Alongsiders walk with the most vulnerable children in their own communities. Many of the children are orphans, so the Alongsiders movement is also an orphan care movement. Today let's look at one of the most overlooked factors in orphan care.

They say there are about 150 million orphans worldwide. The website for SOS Children's Villages puts the number at 153 million. Other orphanage providers and international adoption agencies give similar numbers. What they rarely say is that the vast majority of orphans, at least 95 percent, are cared for by their own relatives. 

Most are cared for by their widowed mothers. If that's confusing, keep in mind that the international definition of an "orphan" is a child who has lost at least one parent.

Most double-orphans (who have lost both parents) are cared for by grandparents and relatives. In developing countries, we've seen this role falls primarily on the grandmothers. 
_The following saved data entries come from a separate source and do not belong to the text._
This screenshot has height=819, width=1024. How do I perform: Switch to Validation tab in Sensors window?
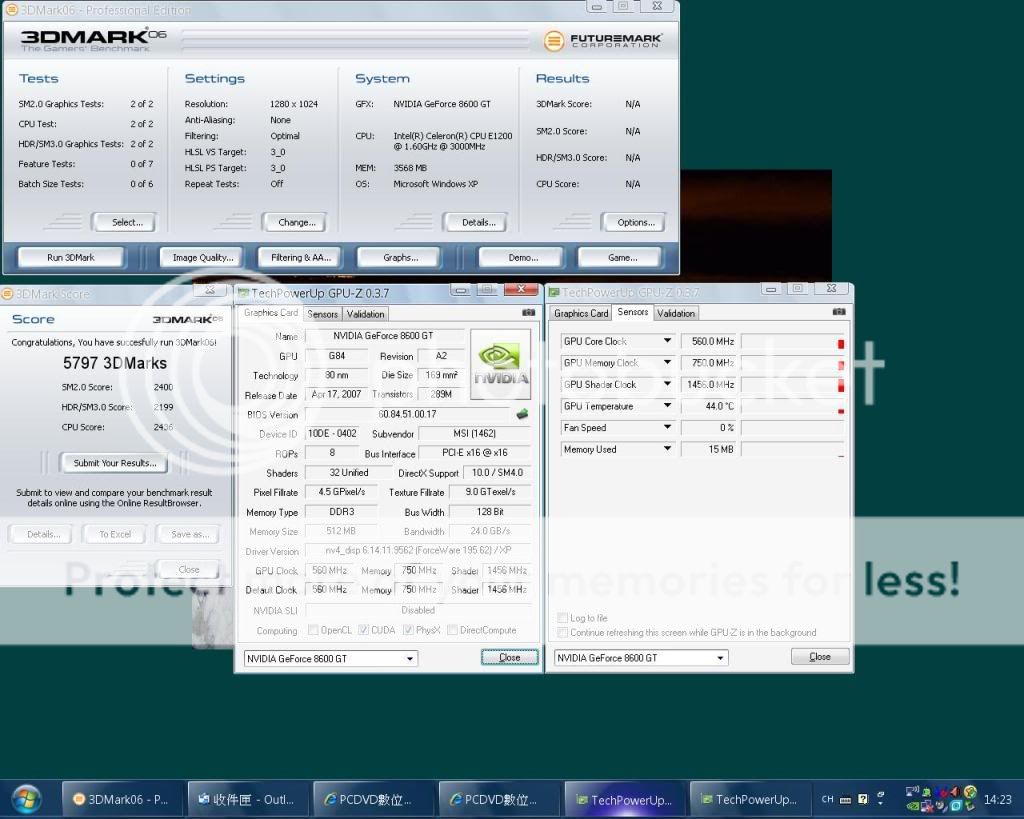tap(676, 313)
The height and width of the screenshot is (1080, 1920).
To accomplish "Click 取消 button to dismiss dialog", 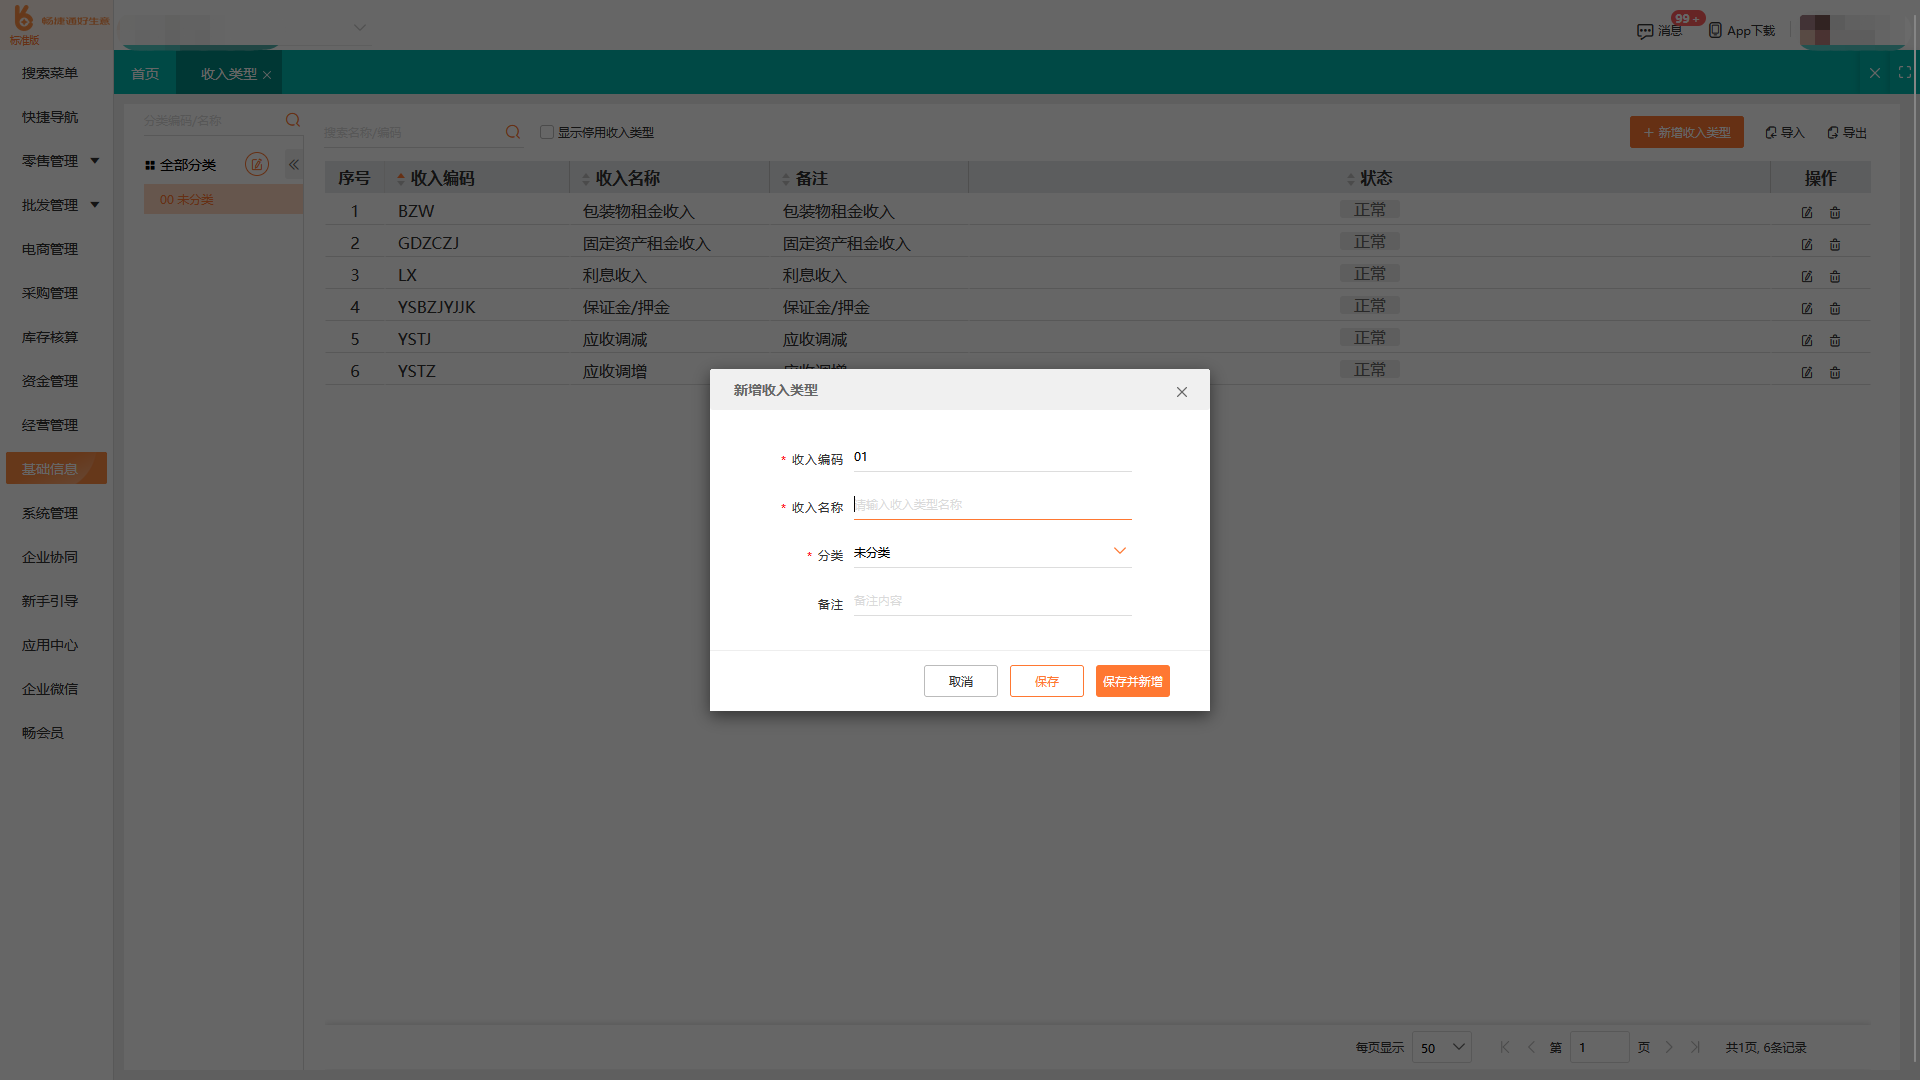I will [960, 680].
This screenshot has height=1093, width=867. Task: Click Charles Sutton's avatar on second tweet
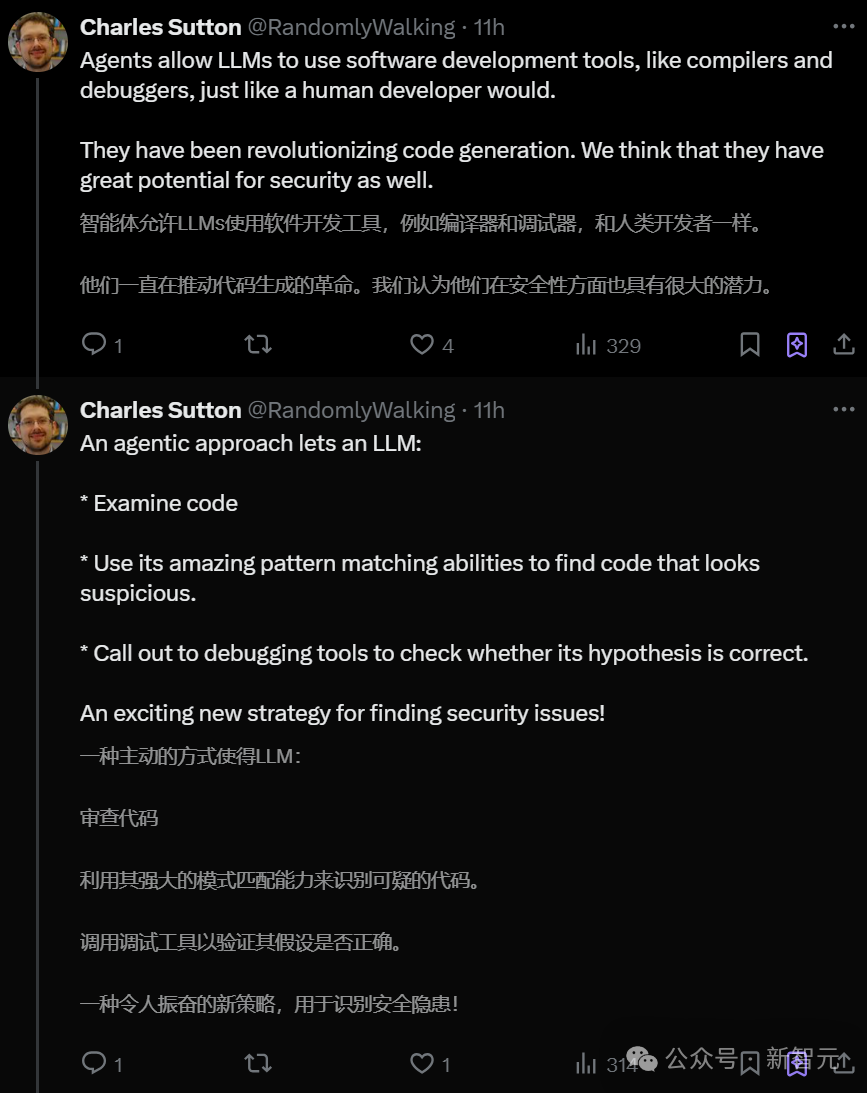click(x=38, y=425)
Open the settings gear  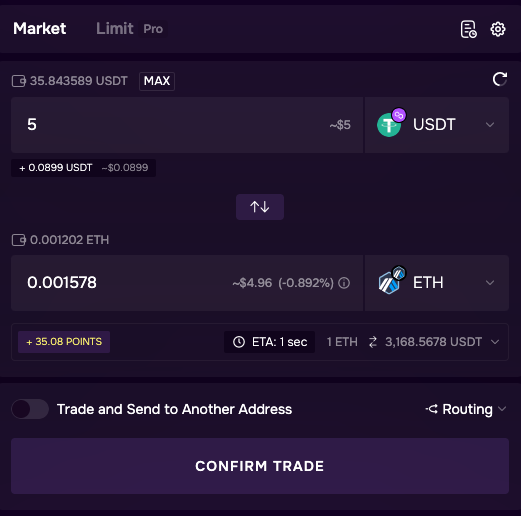click(498, 29)
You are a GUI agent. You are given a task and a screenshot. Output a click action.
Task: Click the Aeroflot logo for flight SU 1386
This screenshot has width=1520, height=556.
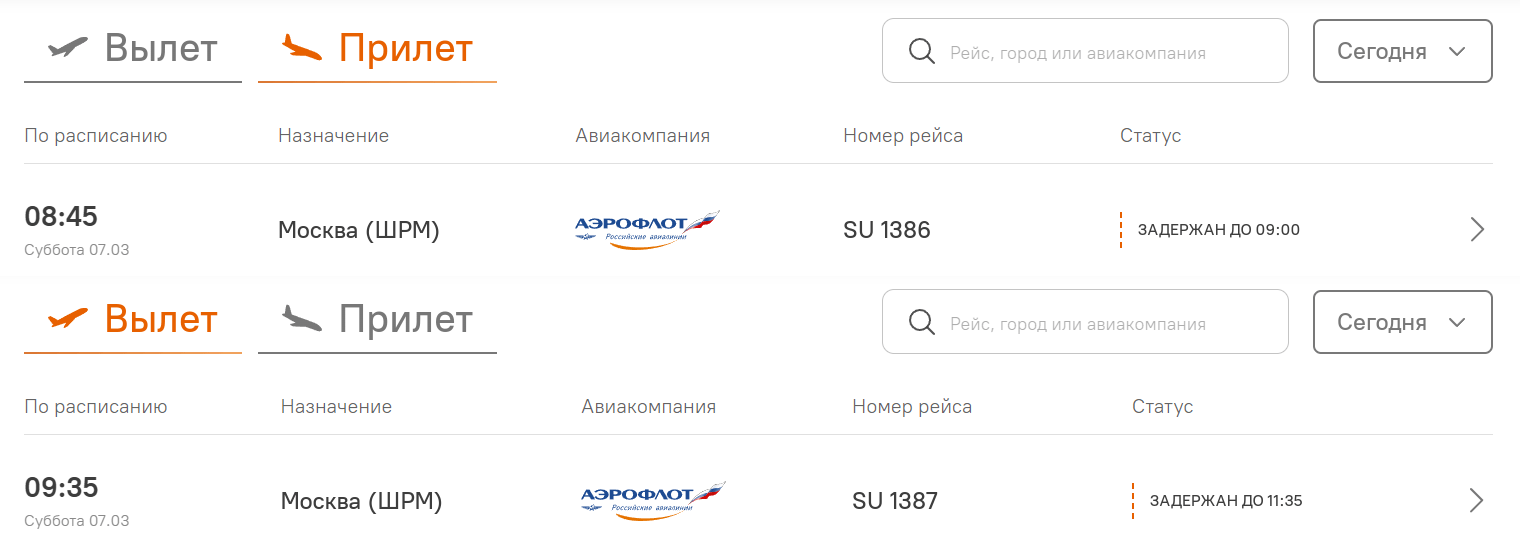[x=647, y=230]
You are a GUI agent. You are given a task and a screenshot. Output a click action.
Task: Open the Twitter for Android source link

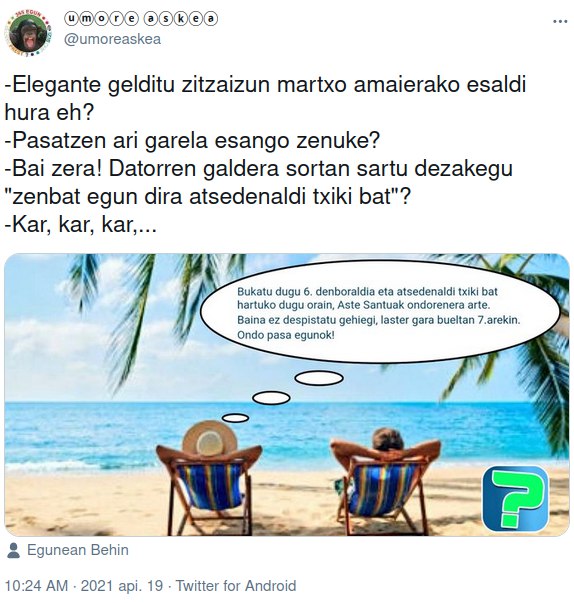coord(236,586)
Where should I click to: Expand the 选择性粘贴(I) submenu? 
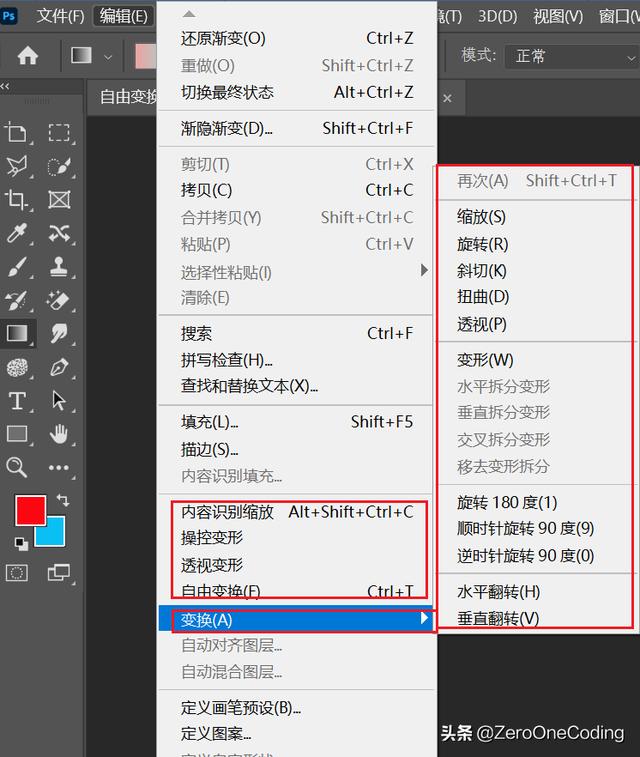point(424,271)
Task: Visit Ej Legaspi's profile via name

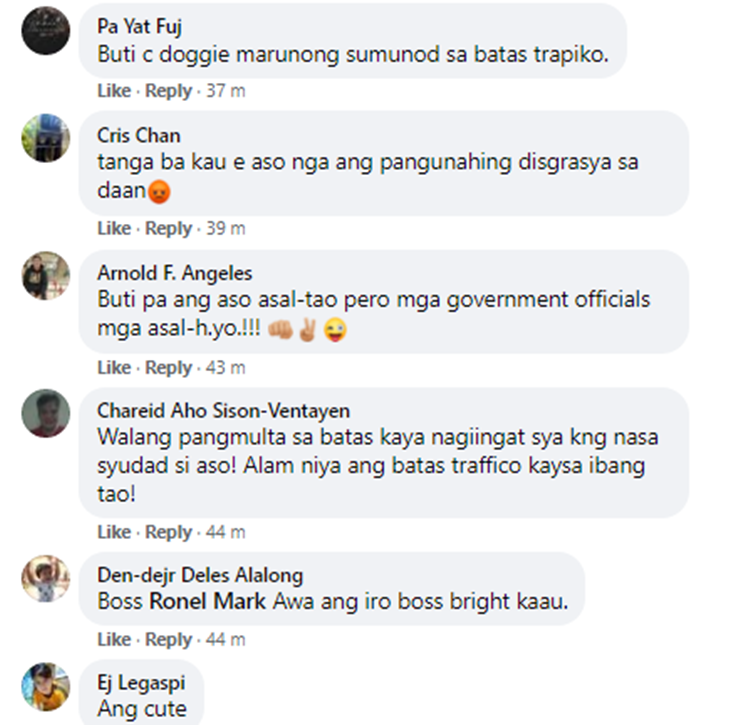Action: (141, 683)
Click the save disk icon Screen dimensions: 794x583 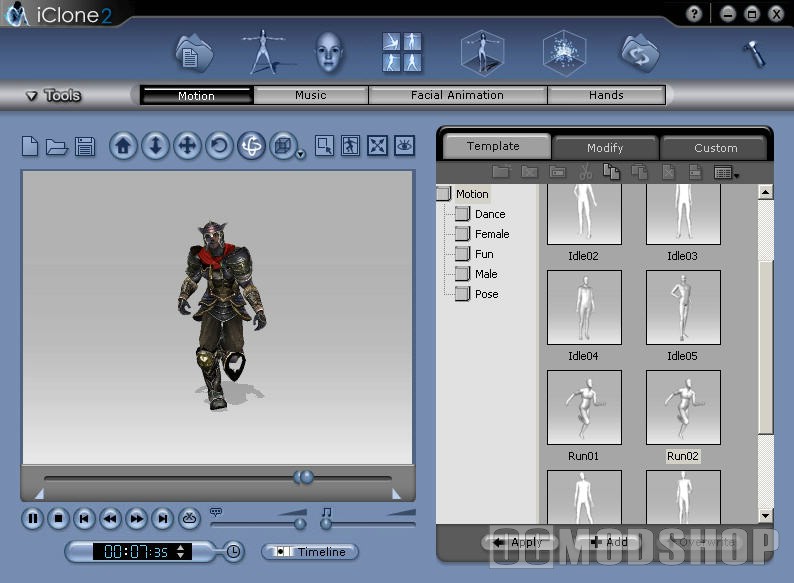point(85,146)
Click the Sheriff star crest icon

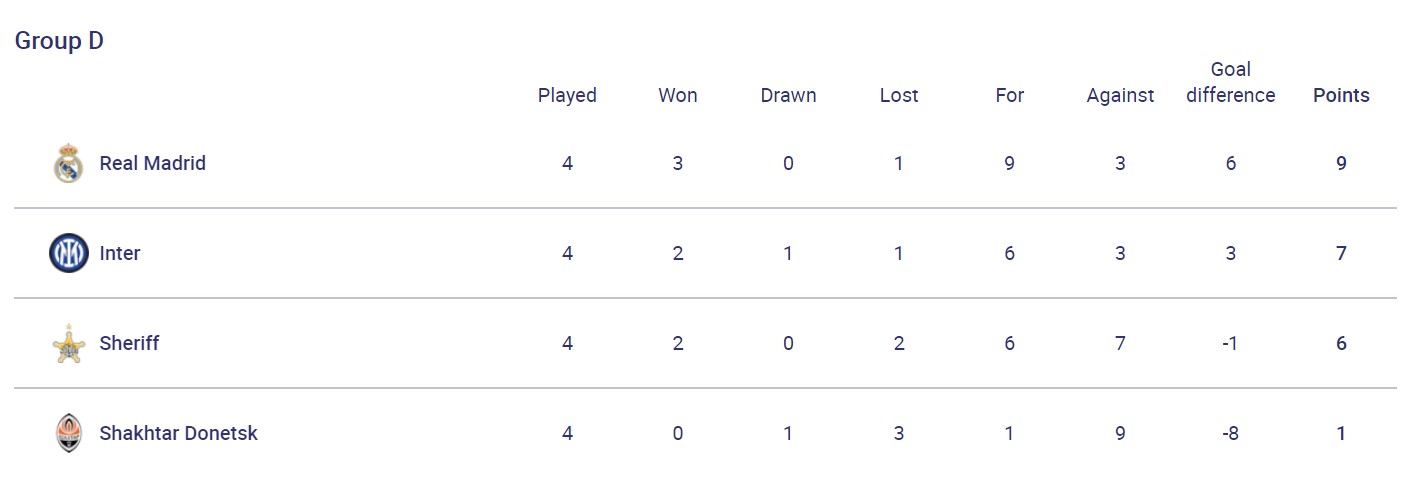[68, 343]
That is to say, in the developing world, widows and grandmothers are the unspoken heroes of orphan care. 

Of course, this shouldn't be a big surprise. Most of us, if we have or imagine having children, assume that our spouse or parents would step in and raise them if something happened to us. Naturally, people around the world, rich and poor alike, feel the same way. They want their children to stay in the family. 

But there's a catch. In those countries where the orphan crisis is most severe, there are very few organizations or ministries supporting widows and grandmothers caring for orphans. Immense amounts of money are invested in orphanages, and relatively little is spent on widows and grandmothers who care for the majority of orphans.

How can this be?

The good news is that organizations, churches, and donors are beginning to transition away from the old orphanage (shelter, center, children's village) model toward real family-based care, and we're seeing more efforts to support widows and grandmothers.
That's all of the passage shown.